Material to process: Begin
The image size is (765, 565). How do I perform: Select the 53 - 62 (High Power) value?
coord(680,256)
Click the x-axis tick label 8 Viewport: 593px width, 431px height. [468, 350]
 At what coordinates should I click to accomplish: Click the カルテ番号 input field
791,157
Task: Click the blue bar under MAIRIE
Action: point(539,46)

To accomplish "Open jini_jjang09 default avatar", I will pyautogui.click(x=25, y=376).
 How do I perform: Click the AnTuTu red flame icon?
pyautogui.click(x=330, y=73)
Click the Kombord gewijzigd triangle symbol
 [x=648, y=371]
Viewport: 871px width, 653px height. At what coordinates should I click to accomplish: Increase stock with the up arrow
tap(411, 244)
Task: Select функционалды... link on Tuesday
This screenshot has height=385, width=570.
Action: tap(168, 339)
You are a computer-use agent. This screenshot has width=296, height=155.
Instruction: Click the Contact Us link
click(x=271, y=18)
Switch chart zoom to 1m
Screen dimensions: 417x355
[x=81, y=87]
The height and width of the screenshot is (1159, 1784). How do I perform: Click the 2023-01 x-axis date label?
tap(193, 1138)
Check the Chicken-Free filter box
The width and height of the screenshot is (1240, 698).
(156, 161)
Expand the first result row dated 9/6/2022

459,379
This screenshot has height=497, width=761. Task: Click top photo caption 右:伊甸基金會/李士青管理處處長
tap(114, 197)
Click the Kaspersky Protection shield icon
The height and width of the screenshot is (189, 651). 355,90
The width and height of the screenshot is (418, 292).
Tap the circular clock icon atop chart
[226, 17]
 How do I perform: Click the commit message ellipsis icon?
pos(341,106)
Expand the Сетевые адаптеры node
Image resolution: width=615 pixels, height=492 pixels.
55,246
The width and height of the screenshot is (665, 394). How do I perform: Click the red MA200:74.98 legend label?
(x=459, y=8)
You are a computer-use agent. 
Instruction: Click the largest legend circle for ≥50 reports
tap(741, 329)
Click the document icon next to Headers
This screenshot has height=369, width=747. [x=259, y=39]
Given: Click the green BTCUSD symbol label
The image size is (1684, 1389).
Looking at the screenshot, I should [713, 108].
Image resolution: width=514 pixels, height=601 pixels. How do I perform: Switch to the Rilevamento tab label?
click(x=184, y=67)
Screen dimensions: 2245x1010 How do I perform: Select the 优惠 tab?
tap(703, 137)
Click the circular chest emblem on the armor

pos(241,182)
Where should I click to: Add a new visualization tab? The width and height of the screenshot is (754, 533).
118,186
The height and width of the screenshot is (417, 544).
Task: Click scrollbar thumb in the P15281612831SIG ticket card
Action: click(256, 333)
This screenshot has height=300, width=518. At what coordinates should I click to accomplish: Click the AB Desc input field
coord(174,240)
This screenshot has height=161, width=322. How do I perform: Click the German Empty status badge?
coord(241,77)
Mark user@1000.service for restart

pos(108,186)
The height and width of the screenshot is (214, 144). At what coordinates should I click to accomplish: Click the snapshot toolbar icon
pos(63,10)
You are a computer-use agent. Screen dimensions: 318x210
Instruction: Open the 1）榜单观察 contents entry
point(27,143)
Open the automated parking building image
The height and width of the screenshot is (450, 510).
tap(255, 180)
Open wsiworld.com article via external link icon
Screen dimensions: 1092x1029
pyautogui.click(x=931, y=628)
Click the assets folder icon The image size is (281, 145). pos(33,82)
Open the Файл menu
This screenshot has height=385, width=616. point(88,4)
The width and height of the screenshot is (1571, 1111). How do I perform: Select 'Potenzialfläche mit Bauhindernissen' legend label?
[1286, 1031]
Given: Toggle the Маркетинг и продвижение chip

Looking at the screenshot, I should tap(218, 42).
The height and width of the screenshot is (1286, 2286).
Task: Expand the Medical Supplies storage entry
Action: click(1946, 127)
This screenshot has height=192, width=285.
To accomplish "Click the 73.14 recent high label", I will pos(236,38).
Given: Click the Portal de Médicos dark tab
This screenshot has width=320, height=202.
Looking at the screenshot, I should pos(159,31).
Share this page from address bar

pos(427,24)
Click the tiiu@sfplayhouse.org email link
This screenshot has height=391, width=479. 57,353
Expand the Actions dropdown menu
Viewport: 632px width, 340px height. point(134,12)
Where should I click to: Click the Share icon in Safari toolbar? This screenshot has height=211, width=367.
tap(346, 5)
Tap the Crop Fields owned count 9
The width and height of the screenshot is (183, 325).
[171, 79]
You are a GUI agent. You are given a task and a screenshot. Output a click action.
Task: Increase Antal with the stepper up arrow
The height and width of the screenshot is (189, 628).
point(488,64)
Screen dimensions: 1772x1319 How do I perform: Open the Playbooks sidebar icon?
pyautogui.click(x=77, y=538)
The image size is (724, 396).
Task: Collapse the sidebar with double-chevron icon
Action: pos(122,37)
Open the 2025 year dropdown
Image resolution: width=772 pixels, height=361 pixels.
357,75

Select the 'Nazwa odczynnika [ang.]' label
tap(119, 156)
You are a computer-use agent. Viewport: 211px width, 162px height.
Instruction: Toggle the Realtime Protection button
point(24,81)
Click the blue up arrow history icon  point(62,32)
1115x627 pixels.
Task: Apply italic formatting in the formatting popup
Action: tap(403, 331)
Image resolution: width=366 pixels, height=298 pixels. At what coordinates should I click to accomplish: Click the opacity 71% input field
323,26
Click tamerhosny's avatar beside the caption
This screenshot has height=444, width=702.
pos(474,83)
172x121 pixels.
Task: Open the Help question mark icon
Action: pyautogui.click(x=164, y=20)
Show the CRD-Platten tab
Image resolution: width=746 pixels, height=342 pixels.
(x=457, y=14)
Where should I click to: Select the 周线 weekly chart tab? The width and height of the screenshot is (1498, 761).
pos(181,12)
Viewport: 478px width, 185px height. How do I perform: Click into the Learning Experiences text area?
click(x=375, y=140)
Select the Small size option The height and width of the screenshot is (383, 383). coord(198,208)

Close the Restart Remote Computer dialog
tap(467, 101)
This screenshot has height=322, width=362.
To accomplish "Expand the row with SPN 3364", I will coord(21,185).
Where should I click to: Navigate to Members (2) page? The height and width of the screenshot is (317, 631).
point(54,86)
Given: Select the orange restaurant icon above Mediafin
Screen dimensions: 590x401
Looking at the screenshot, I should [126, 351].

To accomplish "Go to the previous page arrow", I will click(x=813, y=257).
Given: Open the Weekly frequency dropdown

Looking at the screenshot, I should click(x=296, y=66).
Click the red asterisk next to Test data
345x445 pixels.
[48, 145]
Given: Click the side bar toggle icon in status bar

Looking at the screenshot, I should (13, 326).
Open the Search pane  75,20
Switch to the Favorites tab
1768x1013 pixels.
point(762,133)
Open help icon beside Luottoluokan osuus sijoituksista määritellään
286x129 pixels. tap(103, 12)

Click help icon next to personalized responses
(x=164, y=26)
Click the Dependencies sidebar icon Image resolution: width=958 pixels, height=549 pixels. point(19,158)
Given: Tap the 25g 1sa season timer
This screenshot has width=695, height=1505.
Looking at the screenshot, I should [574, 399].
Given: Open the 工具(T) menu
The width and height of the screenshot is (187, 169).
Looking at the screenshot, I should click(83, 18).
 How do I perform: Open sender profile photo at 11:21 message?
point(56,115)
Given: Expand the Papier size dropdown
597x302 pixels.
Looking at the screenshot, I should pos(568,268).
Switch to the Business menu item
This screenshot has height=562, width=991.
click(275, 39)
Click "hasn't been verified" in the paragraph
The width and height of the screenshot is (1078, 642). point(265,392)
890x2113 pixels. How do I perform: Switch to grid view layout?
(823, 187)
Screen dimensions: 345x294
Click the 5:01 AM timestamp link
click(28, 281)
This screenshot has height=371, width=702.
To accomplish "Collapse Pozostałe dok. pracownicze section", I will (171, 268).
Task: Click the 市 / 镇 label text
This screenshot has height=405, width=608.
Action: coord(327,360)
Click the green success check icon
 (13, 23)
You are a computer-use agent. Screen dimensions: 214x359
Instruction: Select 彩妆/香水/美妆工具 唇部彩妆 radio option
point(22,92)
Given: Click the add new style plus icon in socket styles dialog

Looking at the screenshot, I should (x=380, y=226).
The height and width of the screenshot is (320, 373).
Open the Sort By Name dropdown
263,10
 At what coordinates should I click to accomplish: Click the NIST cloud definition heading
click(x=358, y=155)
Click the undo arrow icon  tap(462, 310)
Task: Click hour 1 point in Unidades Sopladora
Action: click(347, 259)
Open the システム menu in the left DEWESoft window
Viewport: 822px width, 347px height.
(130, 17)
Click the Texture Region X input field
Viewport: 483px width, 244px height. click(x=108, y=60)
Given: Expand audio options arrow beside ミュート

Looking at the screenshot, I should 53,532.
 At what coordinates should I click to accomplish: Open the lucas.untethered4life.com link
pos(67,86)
Material to process: End
Aim of the task:
Each line in which the string "will" is found must be copied from the data.

Solution:
To accomplish "Open jini_jjang09 default avatar", I will pyautogui.click(x=25, y=376).
To accomplish "Click the 73.14 recent high label", I will pos(236,38).
To accomplish "Expand the row with SPN 3364", I will coord(21,185).
To accomplish "Go to the previous page arrow", I will click(x=813, y=257).
To accomplish "Collapse Pozostałe dok. pracownicze section", I will (171, 268).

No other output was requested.